§ **Short exercise**
Could you reproduce the entries below, substituting "Which point should I click to accomplish" for every "At what coordinates should I click to accomplish" and keeping everything else unchanged?

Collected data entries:

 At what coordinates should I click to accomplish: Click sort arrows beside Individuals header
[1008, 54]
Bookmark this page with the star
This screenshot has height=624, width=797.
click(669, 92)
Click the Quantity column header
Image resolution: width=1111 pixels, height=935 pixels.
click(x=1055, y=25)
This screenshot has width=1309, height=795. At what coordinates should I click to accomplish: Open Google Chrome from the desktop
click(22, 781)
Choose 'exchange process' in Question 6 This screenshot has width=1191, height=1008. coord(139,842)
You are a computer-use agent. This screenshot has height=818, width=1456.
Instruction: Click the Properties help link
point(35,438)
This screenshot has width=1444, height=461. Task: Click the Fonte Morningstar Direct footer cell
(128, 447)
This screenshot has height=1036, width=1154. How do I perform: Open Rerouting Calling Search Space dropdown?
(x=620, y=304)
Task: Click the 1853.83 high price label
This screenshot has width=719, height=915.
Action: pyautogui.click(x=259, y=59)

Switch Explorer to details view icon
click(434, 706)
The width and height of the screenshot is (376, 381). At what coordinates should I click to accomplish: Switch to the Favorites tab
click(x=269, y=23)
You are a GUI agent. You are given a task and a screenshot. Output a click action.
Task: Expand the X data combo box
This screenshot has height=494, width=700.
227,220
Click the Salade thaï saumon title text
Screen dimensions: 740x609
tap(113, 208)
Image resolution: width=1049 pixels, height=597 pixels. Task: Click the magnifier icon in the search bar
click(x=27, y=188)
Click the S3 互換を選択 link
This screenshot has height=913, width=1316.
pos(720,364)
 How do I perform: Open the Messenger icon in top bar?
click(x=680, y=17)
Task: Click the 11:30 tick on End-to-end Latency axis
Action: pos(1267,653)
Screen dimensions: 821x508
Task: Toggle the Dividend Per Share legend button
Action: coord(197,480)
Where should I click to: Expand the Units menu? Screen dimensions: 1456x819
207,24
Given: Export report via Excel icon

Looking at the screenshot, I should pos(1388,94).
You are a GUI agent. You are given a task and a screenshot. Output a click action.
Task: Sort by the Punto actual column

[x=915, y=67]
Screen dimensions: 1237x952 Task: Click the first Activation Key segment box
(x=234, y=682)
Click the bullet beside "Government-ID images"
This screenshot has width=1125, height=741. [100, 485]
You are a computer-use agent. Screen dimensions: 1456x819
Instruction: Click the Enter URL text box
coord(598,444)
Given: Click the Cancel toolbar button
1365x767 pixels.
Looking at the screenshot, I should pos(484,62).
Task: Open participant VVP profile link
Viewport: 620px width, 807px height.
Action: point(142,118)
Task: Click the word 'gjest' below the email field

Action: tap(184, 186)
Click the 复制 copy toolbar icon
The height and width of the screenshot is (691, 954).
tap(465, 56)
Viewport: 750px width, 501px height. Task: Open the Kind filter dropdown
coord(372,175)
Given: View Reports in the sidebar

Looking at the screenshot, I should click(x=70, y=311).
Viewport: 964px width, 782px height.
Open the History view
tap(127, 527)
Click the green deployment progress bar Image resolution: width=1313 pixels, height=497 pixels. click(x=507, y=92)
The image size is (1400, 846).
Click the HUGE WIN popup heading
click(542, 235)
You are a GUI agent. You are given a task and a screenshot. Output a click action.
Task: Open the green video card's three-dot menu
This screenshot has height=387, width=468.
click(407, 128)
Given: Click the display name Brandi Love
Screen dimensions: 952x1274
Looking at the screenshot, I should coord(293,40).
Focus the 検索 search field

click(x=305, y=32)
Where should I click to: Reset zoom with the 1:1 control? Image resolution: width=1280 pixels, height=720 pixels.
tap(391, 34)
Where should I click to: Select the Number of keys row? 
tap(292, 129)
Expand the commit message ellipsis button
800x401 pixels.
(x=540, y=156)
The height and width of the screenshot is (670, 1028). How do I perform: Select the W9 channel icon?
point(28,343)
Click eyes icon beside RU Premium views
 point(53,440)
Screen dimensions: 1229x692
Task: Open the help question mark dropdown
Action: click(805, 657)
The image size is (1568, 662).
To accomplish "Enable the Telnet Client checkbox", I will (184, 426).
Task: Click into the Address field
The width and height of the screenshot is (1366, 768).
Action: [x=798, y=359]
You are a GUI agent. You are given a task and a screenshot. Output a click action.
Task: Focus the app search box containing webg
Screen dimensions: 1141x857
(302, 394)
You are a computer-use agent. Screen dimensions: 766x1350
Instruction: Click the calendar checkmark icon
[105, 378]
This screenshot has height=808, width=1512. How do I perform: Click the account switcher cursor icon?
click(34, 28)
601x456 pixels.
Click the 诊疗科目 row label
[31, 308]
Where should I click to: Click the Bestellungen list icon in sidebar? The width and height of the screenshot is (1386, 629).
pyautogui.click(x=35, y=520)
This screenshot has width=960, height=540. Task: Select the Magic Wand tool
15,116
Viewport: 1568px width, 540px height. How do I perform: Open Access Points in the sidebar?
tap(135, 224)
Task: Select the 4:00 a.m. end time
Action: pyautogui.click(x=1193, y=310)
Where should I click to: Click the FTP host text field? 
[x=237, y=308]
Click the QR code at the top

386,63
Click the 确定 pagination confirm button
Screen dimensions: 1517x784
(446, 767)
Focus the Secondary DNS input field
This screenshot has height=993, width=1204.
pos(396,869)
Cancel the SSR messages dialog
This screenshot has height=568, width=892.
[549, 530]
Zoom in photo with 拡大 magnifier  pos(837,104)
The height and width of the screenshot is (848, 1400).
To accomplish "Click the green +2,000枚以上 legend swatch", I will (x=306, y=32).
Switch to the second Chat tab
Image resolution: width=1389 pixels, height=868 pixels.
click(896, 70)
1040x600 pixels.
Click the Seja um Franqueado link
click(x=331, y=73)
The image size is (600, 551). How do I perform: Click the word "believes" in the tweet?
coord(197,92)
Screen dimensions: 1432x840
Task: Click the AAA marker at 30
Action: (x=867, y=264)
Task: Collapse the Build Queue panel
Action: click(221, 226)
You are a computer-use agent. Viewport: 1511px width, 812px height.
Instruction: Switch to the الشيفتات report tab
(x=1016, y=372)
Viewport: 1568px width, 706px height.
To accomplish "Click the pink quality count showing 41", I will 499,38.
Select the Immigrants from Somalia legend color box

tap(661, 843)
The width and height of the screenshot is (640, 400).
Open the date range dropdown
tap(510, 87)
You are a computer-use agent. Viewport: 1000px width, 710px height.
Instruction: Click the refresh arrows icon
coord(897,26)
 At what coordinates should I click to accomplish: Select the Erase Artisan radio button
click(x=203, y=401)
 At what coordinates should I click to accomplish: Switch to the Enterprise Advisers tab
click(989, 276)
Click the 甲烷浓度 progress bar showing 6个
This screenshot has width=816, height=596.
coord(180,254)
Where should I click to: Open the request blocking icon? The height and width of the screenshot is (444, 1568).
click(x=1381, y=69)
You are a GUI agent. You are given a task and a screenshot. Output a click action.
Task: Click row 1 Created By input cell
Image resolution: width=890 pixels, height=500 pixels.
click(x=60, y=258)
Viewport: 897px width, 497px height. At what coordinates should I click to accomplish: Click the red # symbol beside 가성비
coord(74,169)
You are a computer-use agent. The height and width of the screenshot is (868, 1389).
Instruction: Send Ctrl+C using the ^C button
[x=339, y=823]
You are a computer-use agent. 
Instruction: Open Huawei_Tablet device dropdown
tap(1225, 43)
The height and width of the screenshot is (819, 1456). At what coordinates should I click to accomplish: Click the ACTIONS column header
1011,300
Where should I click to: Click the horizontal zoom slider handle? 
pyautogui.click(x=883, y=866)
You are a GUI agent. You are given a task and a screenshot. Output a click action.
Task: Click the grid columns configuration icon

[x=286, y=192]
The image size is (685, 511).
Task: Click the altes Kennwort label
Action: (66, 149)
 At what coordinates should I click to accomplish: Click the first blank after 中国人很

§ **Exercise solution**
 Which point should I click to accomplish: Click sort arrows beside Individuals header
[1008, 54]
Bookmark this page with the star
This screenshot has height=624, width=797.
click(669, 92)
Click the Quantity column header
Image resolution: width=1111 pixels, height=935 pixels.
click(x=1055, y=25)
This screenshot has width=1309, height=795. Which point should I click to accomplish: Open Google Chrome from the desktop
click(22, 781)
Choose 'exchange process' in Question 6 This screenshot has width=1191, height=1008. coord(139,842)
You are a computer-use agent. This screenshot has height=818, width=1456.
Instruction: Click the Properties help link
point(35,438)
This screenshot has width=1444, height=461. Task: Click the Fonte Morningstar Direct footer cell
(128, 447)
This screenshot has height=1036, width=1154. How do I perform: Open Rerouting Calling Search Space dropdown?
(x=620, y=304)
Task: Click the 1853.83 high price label
This screenshot has width=719, height=915.
Action: pyautogui.click(x=259, y=59)

Switch Explorer to details view icon
click(434, 706)
The width and height of the screenshot is (376, 381). Which point should I click to accomplish: Switch to the Favorites tab
click(x=269, y=23)
You are a GUI agent. You are given a task and a screenshot. Output a click action.
Task: Expand the X data combo box
This screenshot has height=494, width=700.
227,220
Click the Salade thaï saumon title text
Screen dimensions: 740x609
tap(113, 208)
Image resolution: width=1049 pixels, height=597 pixels. Task: Click the magnifier icon in the search bar
click(x=27, y=188)
Click the S3 互換を選択 link
This screenshot has height=913, width=1316.
pos(720,364)
 How do I perform: Open the Messenger icon in top bar?
click(x=680, y=17)
Task: Click the 11:30 tick on End-to-end Latency axis
Action: pos(1267,653)
Screen dimensions: 821x508
Task: Toggle the Dividend Per Share legend button
Action: coord(197,480)
Where should I click to: Expand the Units menu? Screen dimensions: 1456x819
207,24
Given: Export report via Excel icon

Looking at the screenshot, I should pos(1388,94).
You are a GUI agent. You are given a task and a screenshot. Output a click action.
Task: Sort by the Punto actual column

[x=915, y=67]
Screen dimensions: 1237x952 Task: Click the first Activation Key segment box
(x=234, y=682)
Click the bullet beside "Government-ID images"
This screenshot has width=1125, height=741. [100, 485]
You are a computer-use agent. Screen dimensions: 1456x819
Instruction: Click the Enter URL text box
coord(598,444)
Given: Click the Cancel toolbar button
1365x767 pixels.
Looking at the screenshot, I should pos(484,62).
Task: Open participant VVP profile link
Viewport: 620px width, 807px height.
Action: point(142,118)
Task: Click the word 'gjest' below the email field

Action: tap(184, 186)
Click the 复制 copy toolbar icon
The height and width of the screenshot is (691, 954).
tap(465, 56)
Viewport: 750px width, 501px height. Task: Open the Kind filter dropdown
coord(372,175)
Given: View Reports in the sidebar

Looking at the screenshot, I should click(x=70, y=311).
Viewport: 964px width, 782px height.
Open the History view
tap(127, 527)
Click the green deployment progress bar Image resolution: width=1313 pixels, height=497 pixels. click(x=507, y=92)
The image size is (1400, 846).
Click the HUGE WIN popup heading
click(542, 235)
You are a GUI agent. You are given a task and a screenshot. Output a click action.
Task: Open the green video card's three-dot menu
This screenshot has height=387, width=468.
click(407, 128)
Given: Click the display name Brandi Love
Screen dimensions: 952x1274
Looking at the screenshot, I should coord(293,40).
Focus the 検索 search field

click(x=305, y=32)
Where should I click to: Reset zoom with the 1:1 control? Image resolution: width=1280 pixels, height=720 pixels.
tap(391, 34)
Where should I click to: Select the Number of keys row? 
tap(292, 129)
Expand the commit message ellipsis button
800x401 pixels.
(x=540, y=156)
The height and width of the screenshot is (670, 1028). How do I perform: Select the W9 channel icon?
point(28,343)
Click eyes icon beside RU Premium views
 point(53,440)
Screen dimensions: 1229x692
Task: Open the help question mark dropdown
Action: click(805, 657)
The image size is (1568, 662).
To accomplish "Enable the Telnet Client checkbox", I will (184, 426).
Task: Click into the Address field
The width and height of the screenshot is (1366, 768).
Action: [x=798, y=359]
You are a GUI agent. You are given a task and a screenshot. Output a click action.
Task: Focus the app search box containing webg
Screen dimensions: 1141x857
(302, 394)
You are a computer-use agent. Screen dimensions: 766x1350
Instruction: Click the calendar checkmark icon
[105, 378]
This screenshot has height=808, width=1512. How do I perform: Click the account switcher cursor icon?
click(34, 28)
601x456 pixels.
Click the 诊疗科目 row label
[31, 308]
Where should I click to: Click the Bestellungen list icon in sidebar? The width and height of the screenshot is (1386, 629).
pyautogui.click(x=35, y=520)
This screenshot has width=960, height=540. Task: Select the Magic Wand tool
15,116
Viewport: 1568px width, 540px height. How do I perform: Open Access Points in the sidebar?
tap(135, 224)
Task: Select the 4:00 a.m. end time
Action: pyautogui.click(x=1193, y=310)
Where should I click to: Click the FTP host text field? 
[x=237, y=308]
Click the QR code at the top

386,63
Click the 确定 pagination confirm button
Screen dimensions: 1517x784
(446, 767)
Focus the Secondary DNS input field
This screenshot has height=993, width=1204.
pos(396,869)
Cancel the SSR messages dialog
This screenshot has height=568, width=892.
[549, 530]
Zoom in photo with 拡大 magnifier  pos(837,104)
The height and width of the screenshot is (848, 1400).
To accomplish "Click the green +2,000枚以上 legend swatch", I will (x=306, y=32).
Switch to the second Chat tab
Image resolution: width=1389 pixels, height=868 pixels.
click(896, 70)
1040x600 pixels.
Click the Seja um Franqueado link
click(x=331, y=73)
The image size is (600, 551). How do I perform: Click the word "believes" in the tweet?
coord(197,92)
Screen dimensions: 1432x840
Task: Click the AAA marker at 30
Action: (x=867, y=264)
Task: Collapse the Build Queue panel
Action: click(221, 226)
You are a computer-use agent. Viewport: 1511px width, 812px height.
Instruction: Switch to the الشيفتات report tab
(x=1016, y=372)
Viewport: 1568px width, 706px height.
To accomplish "Click the pink quality count showing 41", I will 499,38.
Select the Immigrants from Somalia legend color box

tap(661, 843)
The width and height of the screenshot is (640, 400).
Open the date range dropdown
tap(510, 87)
You are a computer-use agent. Viewport: 1000px width, 710px height.
Instruction: Click the refresh arrows icon
coord(897,26)
 Which point should I click to accomplish: Select the Erase Artisan radio button
click(x=203, y=401)
 Which point should I click to accomplish: Switch to the Enterprise Advisers tab
click(989, 276)
Click the 甲烷浓度 progress bar showing 6个
This screenshot has width=816, height=596.
coord(180,254)
Where should I click to: Open the request blocking icon? The height and width of the screenshot is (444, 1568).
click(x=1381, y=69)
You are a GUI agent. You are given a task and a screenshot. Output a click action.
Task: Click row 1 Created By input cell
Image resolution: width=890 pixels, height=500 pixels.
click(x=60, y=258)
Viewport: 897px width, 497px height. Which point should I click to accomplish: Click the red # symbol beside 가성비
coord(74,169)
You are a computer-use agent. The height and width of the screenshot is (868, 1389).
Instruction: Send Ctrl+C using the ^C button
[x=339, y=823]
You are a computer-use agent. 
Instruction: Open Huawei_Tablet device dropdown
tap(1225, 43)
The height and width of the screenshot is (819, 1456). Which point should I click to accomplish: Click the ACTIONS column header
1011,300
Where should I click to: Click the horizontal zoom slider handle? 
pyautogui.click(x=883, y=866)
You are a GUI agent. You are given a task and a screenshot. Output a click action.
Task: Click the grid columns configuration icon

[x=286, y=192]
The image size is (685, 511).
Task: Click the altes Kennwort label
Action: (66, 149)
 Which point should I click to accomplish: Click the first blank after 中国人很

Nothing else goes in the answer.